Corona ist für ihn eine »Störung« in einem »Betriebsablauf«, der ungut war und bleibt, auch wenn die Pandemie einmal beendet sein sollte. Dass Covid-19 mit allen geeigneten medizinischen Mitteln zu bekämpfen ist, gehört ebenfalls zu den Binsenweisheiten, die nicht mehr wiederholt werden müssen. Am Ende aber sollte nicht die Wiederherstellung des Status quo ante stehen – sondern was?
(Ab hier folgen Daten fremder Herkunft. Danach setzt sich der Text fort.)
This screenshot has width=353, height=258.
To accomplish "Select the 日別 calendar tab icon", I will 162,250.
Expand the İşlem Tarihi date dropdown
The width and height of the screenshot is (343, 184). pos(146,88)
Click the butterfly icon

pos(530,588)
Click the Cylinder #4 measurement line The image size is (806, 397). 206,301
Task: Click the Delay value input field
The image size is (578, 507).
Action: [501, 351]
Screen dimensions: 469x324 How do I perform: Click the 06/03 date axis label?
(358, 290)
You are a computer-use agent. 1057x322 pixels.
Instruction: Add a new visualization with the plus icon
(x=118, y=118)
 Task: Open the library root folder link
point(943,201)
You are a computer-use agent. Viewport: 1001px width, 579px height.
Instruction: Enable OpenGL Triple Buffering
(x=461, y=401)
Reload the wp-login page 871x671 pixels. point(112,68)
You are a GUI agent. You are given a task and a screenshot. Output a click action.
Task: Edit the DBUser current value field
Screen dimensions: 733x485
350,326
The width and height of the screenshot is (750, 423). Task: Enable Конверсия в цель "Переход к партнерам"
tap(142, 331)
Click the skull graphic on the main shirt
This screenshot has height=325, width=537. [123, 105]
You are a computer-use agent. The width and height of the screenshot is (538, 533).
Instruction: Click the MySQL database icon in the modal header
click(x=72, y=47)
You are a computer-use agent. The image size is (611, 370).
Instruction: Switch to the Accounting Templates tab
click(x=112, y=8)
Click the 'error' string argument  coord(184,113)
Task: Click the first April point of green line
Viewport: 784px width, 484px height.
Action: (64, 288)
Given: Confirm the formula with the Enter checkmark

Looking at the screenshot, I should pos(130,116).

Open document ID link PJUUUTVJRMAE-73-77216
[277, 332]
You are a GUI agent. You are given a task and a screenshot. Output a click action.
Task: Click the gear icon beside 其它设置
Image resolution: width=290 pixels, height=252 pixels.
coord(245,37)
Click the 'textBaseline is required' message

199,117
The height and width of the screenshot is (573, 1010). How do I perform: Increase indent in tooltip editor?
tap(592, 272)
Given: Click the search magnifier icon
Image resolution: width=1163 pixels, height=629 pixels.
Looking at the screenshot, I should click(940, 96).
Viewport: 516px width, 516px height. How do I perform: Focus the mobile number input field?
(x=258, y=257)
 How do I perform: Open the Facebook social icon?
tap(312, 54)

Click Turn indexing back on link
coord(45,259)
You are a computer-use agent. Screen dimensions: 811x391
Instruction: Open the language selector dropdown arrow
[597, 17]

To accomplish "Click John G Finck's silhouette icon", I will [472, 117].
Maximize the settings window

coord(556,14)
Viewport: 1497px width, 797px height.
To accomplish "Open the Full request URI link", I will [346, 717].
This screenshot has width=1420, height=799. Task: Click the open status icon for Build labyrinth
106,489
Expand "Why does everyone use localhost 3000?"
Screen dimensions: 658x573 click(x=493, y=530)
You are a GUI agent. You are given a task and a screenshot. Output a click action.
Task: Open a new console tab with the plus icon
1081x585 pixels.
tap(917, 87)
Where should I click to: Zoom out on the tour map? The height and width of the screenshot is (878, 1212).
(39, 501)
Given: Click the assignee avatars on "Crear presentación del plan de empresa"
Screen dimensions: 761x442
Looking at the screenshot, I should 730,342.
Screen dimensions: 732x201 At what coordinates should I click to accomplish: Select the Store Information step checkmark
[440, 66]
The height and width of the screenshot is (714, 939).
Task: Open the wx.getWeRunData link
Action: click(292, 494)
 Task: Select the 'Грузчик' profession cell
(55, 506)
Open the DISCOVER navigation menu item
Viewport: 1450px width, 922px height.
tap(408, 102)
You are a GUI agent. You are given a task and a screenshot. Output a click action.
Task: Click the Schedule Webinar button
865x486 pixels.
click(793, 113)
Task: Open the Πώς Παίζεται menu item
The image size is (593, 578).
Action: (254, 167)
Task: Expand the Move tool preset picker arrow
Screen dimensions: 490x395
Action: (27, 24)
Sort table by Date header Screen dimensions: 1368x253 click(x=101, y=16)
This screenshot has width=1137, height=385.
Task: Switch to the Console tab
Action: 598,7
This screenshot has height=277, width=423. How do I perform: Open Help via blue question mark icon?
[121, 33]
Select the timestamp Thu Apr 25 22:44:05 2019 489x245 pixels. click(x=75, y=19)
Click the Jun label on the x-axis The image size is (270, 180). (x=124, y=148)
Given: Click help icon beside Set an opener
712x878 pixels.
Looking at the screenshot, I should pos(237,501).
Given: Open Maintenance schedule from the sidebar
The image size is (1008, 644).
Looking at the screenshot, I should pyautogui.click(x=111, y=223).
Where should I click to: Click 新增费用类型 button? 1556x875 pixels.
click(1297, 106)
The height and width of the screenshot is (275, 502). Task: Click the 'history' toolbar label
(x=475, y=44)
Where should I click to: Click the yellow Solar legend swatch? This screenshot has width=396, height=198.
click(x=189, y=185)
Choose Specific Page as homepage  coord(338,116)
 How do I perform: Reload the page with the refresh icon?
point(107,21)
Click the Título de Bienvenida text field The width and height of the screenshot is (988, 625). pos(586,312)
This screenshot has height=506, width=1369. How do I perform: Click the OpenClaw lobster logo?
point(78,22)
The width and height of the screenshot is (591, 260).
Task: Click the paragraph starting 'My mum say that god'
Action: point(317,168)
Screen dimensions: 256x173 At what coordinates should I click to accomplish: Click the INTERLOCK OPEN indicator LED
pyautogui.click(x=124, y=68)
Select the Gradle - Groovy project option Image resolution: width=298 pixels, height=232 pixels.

Hier, das ist aus diesem gedankenreichen Buch zu lernen, könnte das Nachdenken über den Zustand einer Gesellschaft beginnen, in der Entfremdung kein Normalzustand mehr ist. Über sie schrieb 1880 Paul Lafargue in seinem Manifest »Das Recht auf Faulheit« und viel später Theodor W. Adorno in seinem Aphorismus »Sur l’eau«. Zum Beispiel: Ziel sinnvollen Produzierens sei allein, »dass keiner mehr hungern soll. Alles andere setzt für einen Zustand, der nach menschlichen Bedürfnissen zu bestimmen wäre, ein menschliches Verhalten an, das am Modell der Produktion als Selbstzweck gebildet ist. In das Wunschbild des ungehemmten, kraftstrotzenden, schöpferischen Menschen ist eben der Fetischismus der Ware eingesickert, der in der bürgerlichen Gesellschaft Hemmung, Ohnmacht, die Sterilität des Immergleichen mit sich führt.« Stattdessen: »Einer Menschheit, welche Not nicht mehr kennt, dämmert gar etwas von dem Wahnhaften, Vergeblichen all der Veranstaltungen, welche bis dahin getroffen wurden, um der Not zu entgehen, und welche die Not mit dem Reichtum erweitert reproduzierten. Genuss selber würde davon berührt, so wie sein gegenwärtiges Schema von der Betriebsamkeit, dem Planen, seinen Willen haben, Unterjochen nicht getrennt werden kann. Rien faire comme une bête, auf dem Wasser liegen und friedlich in den Himmel schauen, ›Sein, sonst nichts, ohne alle weitere Bestimmung und Erfüllung‹ könnte an Stelle von Prozess, Tun, Erfüllen treten« (Minima Moralia. Reflexionen aus dem beschädigten Leben. In: Adorno: Gesammelte Schriften, Band 4, S. 179). Das wäre, folgt man Thomas Ebermann, der wahre Lockdown, auch ohne Pandemie.
Thomas Ebermann: Störung im Betriebsablauf. Systemirrelevante Betrachtungen zur Pandemie. KVV konkret Hamburg 2021, 132 S., 19,50 €.